((

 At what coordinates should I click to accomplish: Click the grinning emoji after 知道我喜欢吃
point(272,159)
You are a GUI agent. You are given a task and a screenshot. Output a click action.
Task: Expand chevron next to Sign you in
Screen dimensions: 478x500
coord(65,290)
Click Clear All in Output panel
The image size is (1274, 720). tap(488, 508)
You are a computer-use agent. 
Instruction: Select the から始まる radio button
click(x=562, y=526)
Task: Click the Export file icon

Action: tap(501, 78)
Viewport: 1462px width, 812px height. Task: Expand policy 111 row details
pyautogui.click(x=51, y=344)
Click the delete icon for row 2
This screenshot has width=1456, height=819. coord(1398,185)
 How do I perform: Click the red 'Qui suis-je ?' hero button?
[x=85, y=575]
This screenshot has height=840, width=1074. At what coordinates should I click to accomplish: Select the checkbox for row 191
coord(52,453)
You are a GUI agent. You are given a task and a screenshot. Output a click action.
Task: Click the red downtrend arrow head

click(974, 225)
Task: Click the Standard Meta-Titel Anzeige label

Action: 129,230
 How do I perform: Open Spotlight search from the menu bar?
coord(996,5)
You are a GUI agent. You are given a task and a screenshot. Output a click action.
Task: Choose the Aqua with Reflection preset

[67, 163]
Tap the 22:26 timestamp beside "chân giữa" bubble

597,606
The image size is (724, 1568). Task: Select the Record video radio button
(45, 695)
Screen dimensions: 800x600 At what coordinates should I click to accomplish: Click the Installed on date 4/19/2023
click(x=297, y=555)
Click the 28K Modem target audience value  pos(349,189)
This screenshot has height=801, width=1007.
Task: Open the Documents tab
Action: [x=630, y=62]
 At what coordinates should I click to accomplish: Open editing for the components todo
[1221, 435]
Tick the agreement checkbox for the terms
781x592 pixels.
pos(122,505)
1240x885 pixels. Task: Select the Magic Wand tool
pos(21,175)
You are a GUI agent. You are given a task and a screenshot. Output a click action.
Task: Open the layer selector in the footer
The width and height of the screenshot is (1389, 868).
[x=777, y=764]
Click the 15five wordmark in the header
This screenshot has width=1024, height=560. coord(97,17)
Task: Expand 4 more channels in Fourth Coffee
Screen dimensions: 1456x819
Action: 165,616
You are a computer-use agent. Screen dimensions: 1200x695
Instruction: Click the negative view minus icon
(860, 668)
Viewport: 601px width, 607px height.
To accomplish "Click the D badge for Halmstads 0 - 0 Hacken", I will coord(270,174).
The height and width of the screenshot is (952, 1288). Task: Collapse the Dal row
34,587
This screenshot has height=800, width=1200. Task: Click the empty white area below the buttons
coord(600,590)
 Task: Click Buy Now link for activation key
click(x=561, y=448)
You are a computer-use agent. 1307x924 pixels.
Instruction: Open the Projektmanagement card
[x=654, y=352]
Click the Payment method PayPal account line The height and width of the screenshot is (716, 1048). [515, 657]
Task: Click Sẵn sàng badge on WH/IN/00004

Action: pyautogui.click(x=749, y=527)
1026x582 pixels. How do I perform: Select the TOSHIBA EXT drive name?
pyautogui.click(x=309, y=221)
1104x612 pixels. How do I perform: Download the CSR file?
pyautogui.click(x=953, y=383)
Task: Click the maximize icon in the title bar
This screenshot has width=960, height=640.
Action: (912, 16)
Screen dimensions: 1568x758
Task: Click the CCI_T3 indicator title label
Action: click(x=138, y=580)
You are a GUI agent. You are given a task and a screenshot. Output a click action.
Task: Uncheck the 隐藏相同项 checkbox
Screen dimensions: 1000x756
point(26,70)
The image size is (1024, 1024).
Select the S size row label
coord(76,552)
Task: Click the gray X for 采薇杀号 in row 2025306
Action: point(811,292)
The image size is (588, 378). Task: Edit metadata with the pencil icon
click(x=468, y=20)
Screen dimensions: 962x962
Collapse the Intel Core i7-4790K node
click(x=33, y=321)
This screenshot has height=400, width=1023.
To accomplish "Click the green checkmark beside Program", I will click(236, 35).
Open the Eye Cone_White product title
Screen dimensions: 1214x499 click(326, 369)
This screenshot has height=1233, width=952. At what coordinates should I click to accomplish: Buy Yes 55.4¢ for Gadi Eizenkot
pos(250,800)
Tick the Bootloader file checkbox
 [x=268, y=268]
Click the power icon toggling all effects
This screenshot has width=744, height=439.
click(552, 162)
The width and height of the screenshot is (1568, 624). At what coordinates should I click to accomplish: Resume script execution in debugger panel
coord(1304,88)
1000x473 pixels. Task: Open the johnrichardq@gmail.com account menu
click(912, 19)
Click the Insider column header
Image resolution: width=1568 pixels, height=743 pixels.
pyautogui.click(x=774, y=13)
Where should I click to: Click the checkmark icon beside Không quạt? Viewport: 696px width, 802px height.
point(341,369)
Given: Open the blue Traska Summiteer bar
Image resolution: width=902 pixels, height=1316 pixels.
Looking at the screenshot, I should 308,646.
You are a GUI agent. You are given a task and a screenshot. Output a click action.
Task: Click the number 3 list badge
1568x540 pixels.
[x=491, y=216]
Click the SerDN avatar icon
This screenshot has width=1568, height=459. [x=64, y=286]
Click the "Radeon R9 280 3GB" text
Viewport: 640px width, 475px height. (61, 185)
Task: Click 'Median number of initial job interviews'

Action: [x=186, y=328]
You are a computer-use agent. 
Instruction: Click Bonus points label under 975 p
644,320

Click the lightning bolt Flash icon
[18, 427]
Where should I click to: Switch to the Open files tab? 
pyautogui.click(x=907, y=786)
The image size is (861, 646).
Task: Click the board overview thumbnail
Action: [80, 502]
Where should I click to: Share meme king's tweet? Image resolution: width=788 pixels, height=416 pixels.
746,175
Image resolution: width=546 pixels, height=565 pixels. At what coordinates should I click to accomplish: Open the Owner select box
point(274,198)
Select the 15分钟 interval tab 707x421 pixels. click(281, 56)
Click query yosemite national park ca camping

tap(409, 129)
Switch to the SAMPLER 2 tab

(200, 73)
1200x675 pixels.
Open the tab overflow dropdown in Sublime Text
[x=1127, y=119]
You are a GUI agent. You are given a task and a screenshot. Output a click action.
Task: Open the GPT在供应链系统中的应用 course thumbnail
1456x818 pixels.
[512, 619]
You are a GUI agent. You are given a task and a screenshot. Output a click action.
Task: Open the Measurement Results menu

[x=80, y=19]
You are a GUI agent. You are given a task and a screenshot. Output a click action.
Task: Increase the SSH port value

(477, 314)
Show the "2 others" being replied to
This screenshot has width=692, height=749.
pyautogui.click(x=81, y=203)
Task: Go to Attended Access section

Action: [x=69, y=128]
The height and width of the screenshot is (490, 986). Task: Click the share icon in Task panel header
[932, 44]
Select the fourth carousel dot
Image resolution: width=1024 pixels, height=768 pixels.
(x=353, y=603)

))

• Task to complete: Which lines in the listing hold the word "will"? Copy them out.

• Answer to this exercise:
To accomplish "Click the D badge for Halmstads 0 - 0 Hacken", I will coord(270,174).
To accomplish "Click the green checkmark beside Program", I will click(236, 35).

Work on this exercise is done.